Unless industry puts its Seal of Approval ™ on it.
Now President Bush's Office of Management and Budget has crafted a far more subtle way to assure that policies that serve the president's political donors will move forward, while those less favored will suffer endless delay.
The dangerous proposal is buried in an OMB Bulletin on peer review dated Aug. 29, 2003 -- not something scientists usually peruse. The Bulletin, if finally adopted, would place the OMB's Office of Information and Regulatory Affairs and the White House Office of Science and Technology Policy in the position of approving the scientific peer review used by all executive branch agencies for "all significant regulatory-science documents."

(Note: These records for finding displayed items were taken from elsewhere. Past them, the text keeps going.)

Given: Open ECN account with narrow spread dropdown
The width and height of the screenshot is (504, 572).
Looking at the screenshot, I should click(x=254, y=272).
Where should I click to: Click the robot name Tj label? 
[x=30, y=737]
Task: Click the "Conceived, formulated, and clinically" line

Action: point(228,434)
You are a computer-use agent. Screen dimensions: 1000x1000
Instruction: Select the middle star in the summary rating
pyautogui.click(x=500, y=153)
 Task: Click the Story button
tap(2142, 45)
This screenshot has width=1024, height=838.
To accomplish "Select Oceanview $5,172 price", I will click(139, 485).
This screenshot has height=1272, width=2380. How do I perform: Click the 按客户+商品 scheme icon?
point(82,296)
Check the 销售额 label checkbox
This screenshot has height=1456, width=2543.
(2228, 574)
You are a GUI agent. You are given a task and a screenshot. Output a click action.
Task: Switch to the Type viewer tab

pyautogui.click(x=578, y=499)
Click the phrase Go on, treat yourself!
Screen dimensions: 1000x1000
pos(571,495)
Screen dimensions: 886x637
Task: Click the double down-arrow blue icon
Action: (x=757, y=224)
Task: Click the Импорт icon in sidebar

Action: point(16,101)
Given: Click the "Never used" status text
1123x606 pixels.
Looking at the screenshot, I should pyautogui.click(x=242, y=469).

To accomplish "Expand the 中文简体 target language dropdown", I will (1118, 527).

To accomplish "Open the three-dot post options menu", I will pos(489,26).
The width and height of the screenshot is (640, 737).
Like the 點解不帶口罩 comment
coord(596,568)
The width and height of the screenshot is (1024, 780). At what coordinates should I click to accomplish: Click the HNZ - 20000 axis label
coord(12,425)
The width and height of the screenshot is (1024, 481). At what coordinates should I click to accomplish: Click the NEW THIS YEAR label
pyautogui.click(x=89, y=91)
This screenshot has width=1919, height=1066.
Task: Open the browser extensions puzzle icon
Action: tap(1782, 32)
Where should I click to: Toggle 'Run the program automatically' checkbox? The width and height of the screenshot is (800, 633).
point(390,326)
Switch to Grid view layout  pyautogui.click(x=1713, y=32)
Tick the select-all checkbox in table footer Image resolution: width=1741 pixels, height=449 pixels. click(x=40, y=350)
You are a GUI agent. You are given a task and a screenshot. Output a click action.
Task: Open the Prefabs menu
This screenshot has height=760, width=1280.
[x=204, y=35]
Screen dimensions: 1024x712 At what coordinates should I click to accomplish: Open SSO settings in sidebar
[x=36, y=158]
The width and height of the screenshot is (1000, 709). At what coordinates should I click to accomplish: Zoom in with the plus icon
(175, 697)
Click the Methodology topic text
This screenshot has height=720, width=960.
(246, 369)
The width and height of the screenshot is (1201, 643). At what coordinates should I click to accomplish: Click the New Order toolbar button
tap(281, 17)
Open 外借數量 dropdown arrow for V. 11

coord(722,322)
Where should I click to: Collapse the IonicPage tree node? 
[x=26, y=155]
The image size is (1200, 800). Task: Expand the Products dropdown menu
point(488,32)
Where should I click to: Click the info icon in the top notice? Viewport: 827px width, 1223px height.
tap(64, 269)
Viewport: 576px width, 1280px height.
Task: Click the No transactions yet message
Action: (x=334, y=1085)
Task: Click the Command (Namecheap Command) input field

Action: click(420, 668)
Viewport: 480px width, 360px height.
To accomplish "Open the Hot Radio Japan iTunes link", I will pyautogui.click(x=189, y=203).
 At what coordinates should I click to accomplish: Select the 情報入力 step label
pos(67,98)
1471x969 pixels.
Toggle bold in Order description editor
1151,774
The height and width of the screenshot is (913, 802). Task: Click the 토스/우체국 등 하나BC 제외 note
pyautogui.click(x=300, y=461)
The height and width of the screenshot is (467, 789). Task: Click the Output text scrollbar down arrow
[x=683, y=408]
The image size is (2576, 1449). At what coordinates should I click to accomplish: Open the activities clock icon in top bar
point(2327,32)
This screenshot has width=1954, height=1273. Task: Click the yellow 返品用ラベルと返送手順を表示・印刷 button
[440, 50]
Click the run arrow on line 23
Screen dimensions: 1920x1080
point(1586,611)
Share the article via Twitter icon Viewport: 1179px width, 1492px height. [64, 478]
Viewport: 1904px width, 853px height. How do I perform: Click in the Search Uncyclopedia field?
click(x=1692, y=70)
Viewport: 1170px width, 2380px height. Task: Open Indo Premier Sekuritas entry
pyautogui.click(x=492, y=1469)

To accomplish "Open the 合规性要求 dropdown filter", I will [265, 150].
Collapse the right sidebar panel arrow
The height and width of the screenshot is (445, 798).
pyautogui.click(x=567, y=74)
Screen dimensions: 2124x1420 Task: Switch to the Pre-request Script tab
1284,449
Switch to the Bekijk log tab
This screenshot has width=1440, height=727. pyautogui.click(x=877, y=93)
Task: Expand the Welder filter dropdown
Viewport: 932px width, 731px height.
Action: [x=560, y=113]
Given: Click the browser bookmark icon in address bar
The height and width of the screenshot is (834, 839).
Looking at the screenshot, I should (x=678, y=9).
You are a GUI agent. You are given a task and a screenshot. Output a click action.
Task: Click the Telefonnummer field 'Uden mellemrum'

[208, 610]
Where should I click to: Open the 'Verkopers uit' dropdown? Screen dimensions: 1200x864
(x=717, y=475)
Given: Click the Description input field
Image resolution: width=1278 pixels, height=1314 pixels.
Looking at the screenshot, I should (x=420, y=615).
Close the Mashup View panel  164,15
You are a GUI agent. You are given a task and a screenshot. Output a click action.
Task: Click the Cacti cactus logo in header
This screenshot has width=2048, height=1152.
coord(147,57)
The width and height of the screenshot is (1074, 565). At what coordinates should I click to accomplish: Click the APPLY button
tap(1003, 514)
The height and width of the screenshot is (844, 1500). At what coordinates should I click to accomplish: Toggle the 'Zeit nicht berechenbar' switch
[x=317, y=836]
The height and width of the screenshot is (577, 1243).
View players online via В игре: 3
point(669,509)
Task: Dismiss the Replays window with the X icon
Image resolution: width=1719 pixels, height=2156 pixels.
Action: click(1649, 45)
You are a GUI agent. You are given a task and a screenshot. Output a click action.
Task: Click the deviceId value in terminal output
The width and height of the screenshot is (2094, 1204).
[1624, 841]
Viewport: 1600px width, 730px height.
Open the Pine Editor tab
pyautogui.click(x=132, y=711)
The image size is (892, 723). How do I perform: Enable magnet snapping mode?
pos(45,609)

Peer review not bad in and of itself; but rule states reviewers must be "independent of the agency". Op Ed goes on:
To grasp the implications of this radical departure, one must recognize that in the United States there are effectively two pots of money that support science: one from government and one from industry. (A much smaller contribution comes from charitable foundations.) If one excludes scientists supported by the government, including most scientists based at universities, the remaining pool of reviewers will be largely from industry -- corporate political supporters of George W. Bush.
Hence the goal of the proposed peer review rules is chillingly similar to this administration's earlier efforts to stack Federal Advisory Committees with industry scientists. Where interests of the public and of industry conflict, the scientific advice our government receives will be far more likely to serve the interests of industry than the interests of the whole population.
Scientific study is THE way to see environmental and health (at least) dangers as they appear on the horizon. Always has been. The sort of sweeping-under-the-rug delays that this rule would cause will seriously hamper our ability to know what the problems are, much less actually get about to solving them.
Chillling indeed. Chris Mooney has more analysis and promises more, via Calpundit.